DIRECTIVE.
Please turn all of the records below into a numbered list, one line per number, leaving out any blank lines.
┌─ THE DATA
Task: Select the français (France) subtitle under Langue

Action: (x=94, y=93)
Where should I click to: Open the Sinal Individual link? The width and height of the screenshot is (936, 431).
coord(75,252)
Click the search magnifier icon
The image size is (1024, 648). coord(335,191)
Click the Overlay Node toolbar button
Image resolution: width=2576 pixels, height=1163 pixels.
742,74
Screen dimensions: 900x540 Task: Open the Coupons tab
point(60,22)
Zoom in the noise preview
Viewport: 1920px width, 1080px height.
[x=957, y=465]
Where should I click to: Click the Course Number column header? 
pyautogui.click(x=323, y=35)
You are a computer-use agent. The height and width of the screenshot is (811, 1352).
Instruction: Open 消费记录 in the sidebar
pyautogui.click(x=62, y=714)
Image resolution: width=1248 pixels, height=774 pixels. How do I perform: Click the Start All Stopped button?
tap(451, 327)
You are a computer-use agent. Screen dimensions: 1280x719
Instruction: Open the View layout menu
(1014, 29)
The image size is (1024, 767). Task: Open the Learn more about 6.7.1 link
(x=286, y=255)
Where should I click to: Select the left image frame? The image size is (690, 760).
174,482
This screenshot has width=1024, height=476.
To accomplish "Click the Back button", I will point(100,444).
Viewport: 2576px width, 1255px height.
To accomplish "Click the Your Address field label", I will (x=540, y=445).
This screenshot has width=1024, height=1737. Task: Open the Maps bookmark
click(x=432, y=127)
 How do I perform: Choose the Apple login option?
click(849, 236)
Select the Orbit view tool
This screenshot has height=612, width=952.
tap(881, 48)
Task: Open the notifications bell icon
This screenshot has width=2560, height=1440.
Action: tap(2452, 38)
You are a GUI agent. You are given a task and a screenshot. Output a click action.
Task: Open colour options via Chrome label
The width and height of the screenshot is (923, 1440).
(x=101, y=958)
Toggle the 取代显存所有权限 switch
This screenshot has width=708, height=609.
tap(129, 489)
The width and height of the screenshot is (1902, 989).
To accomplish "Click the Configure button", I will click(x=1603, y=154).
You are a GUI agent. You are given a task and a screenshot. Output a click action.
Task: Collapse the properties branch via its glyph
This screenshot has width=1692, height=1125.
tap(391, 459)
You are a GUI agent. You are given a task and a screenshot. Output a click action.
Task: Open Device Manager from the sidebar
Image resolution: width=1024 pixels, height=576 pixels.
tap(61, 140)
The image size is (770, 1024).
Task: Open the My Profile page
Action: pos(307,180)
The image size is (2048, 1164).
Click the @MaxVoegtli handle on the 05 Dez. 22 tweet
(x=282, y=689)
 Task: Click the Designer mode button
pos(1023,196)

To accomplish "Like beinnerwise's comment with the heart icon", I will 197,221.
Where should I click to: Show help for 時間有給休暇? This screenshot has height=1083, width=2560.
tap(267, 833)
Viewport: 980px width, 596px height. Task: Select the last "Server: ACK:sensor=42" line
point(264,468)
└─
WRITTEN REPLY.
1. Task: Select the français (France) subtitle under Langue
2. Action: (x=94, y=93)
3. Where should I click to: Open the Sinal Individual link? The width and height of the screenshot is (936, 431).
4. coord(75,252)
5. Click the search magnifier icon
6. The image size is (1024, 648). coord(335,191)
7. Click the Overlay Node toolbar button
8. Image resolution: width=2576 pixels, height=1163 pixels.
9. 742,74
10. Screen dimensions: 900x540 Task: Open the Coupons tab
11. point(60,22)
12. Zoom in the noise preview
13. Viewport: 1920px width, 1080px height.
14. [x=957, y=465]
15. Where should I click to: Click the Course Number column header? 
16. pyautogui.click(x=323, y=35)
17. You are a computer-use agent. The height and width of the screenshot is (811, 1352).
18. Instruction: Open 消费记录 in the sidebar
19. pyautogui.click(x=62, y=714)
20. Image resolution: width=1248 pixels, height=774 pixels. How do I perform: Click the Start All Stopped button?
21. tap(451, 327)
22. You are a computer-use agent. Screen dimensions: 1280x719
23. Instruction: Open the View layout menu
24. (1014, 29)
25. The image size is (1024, 767). Task: Open the Learn more about 6.7.1 link
26. (x=286, y=255)
27. Where should I click to: Select the left image frame? The image size is (690, 760).
28. 174,482
29. This screenshot has width=1024, height=476.
30. To accomplish "Click the Back button", I will point(100,444).
31. Viewport: 2576px width, 1255px height.
32. To accomplish "Click the Your Address field label", I will (x=540, y=445).
33. This screenshot has width=1024, height=1737. Task: Open the Maps bookmark
34. click(x=432, y=127)
35.  How do I perform: Choose the Apple login option?
36. click(849, 236)
37. Select the Orbit view tool
38. This screenshot has height=612, width=952.
39. tap(881, 48)
40. Task: Open the notifications bell icon
41. This screenshot has width=2560, height=1440.
42. Action: tap(2452, 38)
43. You are a GUI agent. You are given a task and a screenshot. Output a click action.
44. Task: Open colour options via Chrome label
45. The width and height of the screenshot is (923, 1440).
46. (x=101, y=958)
47. Toggle the 取代显存所有权限 switch
48. This screenshot has width=708, height=609.
49. tap(129, 489)
50. The width and height of the screenshot is (1902, 989).
51. To accomplish "Click the Configure button", I will click(x=1603, y=154).
52. You are a GUI agent. You are given a task and a screenshot. Output a click action.
53. Task: Collapse the properties branch via its glyph
54. This screenshot has width=1692, height=1125.
55. tap(391, 459)
56. You are a GUI agent. You are given a task and a screenshot. Output a click action.
57. Task: Open Device Manager from the sidebar
58. Image resolution: width=1024 pixels, height=576 pixels.
59. tap(61, 140)
60. The image size is (770, 1024).
61. Task: Open the My Profile page
62. Action: pos(307,180)
63. The image size is (2048, 1164).
64. Click the @MaxVoegtli handle on the 05 Dez. 22 tweet
65. (x=282, y=689)
66.  Task: Click the Designer mode button
67. pos(1023,196)
68. To accomplish "Like beinnerwise's comment with the heart icon", I will 197,221.
69. Where should I click to: Show help for 時間有給休暇? This screenshot has height=1083, width=2560.
70. tap(267, 833)
71. Viewport: 980px width, 596px height. Task: Select the last "Server: ACK:sensor=42" line
72. point(264,468)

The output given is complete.